Ingrid Gessner, Miriam Nandi, Juliane Schwarz-Bierschenk
September 30, 2019
“No ideas but in things!” William Carlos Williams’s leitmotif for the modernist epic Paterson seems to anticipate the current renewal of academic attention to the materialities of culture: When the Smithsonian Institution accounts for The History of America in 101 Objects (Kurin) or when Neil MacGregor, designated director of the Humboldt Forum in Berlin, aims at telling The History of the World in 100 Objects (2011), they use specimens of material culture as register and archive of human activity. Individual exhibitions explore the role of objects in movements for social and political change ( Disobedient Objects , Victoria and Albert Museum, London). Large-scale national museum projects like the new Humboldt Forum in Berlin or the National Museum of African American History and Culture in Washington, D.C., draw attention to the long existence of collections in Western institutions of learning and reveal the inherently political character of material culture—be that by underscoring the importance of institutional recognition of particular identities or by debates about provenance and restitution of human remains and status objects. The plethora of objects assembled in systematic as well as idiosyncratic collections within and outside the university is just beginning to be systematically explored for their roles in learning and education, funded by national research organizations such as the German BMBF.1 In theatrical performances, things function as discussion prompts in biographical work ( Aufstand der Dinge , Schauspielhaus Chemnitz) or unfold their potential to induce a bodily experience ( The Force of Things: An Opera for Objects , GK Arts Center, Brooklyn, NY).

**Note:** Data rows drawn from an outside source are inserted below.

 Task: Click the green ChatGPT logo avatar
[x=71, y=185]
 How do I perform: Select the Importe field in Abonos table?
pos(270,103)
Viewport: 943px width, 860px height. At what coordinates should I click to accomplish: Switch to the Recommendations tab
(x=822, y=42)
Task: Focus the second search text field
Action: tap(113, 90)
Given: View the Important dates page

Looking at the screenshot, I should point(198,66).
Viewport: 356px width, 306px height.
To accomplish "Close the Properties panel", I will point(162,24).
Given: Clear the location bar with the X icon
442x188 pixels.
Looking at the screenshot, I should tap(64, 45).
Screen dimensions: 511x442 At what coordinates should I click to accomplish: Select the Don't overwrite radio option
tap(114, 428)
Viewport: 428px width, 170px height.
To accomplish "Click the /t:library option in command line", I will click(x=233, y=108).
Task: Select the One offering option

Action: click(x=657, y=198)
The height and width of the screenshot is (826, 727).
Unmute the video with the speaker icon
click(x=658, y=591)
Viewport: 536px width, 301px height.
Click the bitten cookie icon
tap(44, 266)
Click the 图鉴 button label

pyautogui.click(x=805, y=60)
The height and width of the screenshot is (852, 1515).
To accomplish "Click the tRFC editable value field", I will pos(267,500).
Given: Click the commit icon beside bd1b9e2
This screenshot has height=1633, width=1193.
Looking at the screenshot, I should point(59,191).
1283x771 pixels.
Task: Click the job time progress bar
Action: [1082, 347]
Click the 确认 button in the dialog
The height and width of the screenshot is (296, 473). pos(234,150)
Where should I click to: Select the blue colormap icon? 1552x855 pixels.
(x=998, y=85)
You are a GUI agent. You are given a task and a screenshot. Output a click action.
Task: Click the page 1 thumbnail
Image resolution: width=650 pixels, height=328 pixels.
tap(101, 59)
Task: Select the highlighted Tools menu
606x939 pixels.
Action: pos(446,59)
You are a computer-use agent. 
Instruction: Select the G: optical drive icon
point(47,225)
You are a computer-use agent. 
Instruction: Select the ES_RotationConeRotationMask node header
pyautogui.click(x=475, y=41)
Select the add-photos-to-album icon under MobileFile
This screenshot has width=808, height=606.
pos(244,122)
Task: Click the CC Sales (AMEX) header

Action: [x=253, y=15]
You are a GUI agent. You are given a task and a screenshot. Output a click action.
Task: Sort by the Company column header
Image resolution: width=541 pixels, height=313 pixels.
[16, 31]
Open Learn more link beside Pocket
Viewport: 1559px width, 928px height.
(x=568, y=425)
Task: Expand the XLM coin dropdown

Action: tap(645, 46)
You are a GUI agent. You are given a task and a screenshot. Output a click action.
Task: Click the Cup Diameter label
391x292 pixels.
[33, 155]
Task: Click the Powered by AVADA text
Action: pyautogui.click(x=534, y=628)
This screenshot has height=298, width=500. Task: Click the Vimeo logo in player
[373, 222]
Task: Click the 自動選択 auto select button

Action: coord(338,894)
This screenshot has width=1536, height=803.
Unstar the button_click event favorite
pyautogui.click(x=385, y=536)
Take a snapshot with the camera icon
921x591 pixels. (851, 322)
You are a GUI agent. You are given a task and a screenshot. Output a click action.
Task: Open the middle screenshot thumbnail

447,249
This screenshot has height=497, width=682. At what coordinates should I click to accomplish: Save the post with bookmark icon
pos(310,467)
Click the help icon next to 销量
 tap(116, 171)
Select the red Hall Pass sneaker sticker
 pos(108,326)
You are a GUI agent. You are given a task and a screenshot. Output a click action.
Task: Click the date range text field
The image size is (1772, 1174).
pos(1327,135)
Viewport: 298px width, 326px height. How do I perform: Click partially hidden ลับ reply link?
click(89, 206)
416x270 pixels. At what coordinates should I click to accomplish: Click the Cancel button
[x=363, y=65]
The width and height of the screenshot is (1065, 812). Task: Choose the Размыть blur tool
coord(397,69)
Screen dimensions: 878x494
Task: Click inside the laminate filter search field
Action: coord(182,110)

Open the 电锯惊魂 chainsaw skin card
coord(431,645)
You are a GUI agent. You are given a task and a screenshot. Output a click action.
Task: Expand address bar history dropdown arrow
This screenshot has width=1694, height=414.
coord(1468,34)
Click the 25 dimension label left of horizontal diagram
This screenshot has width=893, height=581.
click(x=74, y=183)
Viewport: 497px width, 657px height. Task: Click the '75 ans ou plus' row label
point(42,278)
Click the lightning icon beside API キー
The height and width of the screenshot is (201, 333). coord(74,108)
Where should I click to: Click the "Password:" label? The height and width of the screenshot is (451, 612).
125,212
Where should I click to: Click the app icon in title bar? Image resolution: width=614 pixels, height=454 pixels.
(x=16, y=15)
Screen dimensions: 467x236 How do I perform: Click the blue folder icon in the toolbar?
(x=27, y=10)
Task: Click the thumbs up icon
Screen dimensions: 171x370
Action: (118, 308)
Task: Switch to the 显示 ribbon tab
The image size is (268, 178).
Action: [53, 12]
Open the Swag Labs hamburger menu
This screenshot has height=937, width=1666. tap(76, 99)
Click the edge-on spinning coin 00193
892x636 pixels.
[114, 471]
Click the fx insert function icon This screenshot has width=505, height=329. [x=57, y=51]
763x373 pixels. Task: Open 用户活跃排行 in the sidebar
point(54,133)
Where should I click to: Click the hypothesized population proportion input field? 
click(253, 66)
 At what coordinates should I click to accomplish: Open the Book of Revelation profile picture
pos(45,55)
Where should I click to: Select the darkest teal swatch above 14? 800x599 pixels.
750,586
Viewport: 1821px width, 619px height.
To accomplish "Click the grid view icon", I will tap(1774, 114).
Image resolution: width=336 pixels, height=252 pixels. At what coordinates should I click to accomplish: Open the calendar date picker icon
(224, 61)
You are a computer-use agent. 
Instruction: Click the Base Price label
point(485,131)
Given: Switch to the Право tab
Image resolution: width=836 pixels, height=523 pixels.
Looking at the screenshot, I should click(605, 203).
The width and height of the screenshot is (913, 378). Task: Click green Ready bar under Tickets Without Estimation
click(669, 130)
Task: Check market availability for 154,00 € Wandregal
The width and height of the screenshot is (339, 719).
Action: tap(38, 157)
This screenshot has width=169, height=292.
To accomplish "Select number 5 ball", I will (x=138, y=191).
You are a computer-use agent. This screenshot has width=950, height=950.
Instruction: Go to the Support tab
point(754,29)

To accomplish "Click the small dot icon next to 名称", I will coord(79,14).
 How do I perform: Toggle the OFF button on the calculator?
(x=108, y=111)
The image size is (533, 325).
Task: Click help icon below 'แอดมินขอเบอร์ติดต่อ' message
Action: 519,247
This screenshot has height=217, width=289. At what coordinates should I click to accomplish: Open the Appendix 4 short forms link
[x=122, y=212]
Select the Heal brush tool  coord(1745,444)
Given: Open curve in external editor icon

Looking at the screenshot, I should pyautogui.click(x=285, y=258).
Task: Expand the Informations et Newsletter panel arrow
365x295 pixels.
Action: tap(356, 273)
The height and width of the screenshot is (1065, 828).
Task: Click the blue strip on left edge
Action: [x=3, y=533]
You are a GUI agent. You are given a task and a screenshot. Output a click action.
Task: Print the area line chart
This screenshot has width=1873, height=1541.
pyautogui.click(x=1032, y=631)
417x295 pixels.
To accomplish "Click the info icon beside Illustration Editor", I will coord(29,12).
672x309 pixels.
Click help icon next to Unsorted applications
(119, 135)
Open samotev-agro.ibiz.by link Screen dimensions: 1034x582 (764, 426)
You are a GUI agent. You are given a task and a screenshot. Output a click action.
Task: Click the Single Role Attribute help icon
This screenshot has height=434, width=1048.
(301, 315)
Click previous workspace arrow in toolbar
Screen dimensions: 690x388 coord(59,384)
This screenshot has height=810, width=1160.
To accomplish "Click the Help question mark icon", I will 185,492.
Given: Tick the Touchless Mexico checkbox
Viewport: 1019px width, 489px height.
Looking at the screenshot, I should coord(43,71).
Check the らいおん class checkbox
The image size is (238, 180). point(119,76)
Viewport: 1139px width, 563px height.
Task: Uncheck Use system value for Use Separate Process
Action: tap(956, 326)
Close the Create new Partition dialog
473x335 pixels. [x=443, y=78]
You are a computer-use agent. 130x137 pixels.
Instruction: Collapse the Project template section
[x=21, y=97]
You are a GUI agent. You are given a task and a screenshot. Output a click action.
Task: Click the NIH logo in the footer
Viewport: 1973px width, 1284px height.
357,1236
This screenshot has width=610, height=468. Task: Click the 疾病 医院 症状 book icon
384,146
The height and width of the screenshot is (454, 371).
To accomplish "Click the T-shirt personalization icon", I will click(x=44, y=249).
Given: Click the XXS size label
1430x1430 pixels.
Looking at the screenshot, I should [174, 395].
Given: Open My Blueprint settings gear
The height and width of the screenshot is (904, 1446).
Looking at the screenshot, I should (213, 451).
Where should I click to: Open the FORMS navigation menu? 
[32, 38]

Things are present: as heritage, as commodities, as sensation; they circulate in processes of cognition and mediation, they transcend temporal and spatial distantiations. Things figure in narration and performance, in our everyday life practices, in political activism. They build knowledge of ourselves and others, influence the ways in which we interact with our fellow human beings, and in which we express or control our feelings. They combine the apparently concrete and the fleetingly abstract. Overall, things make us do things.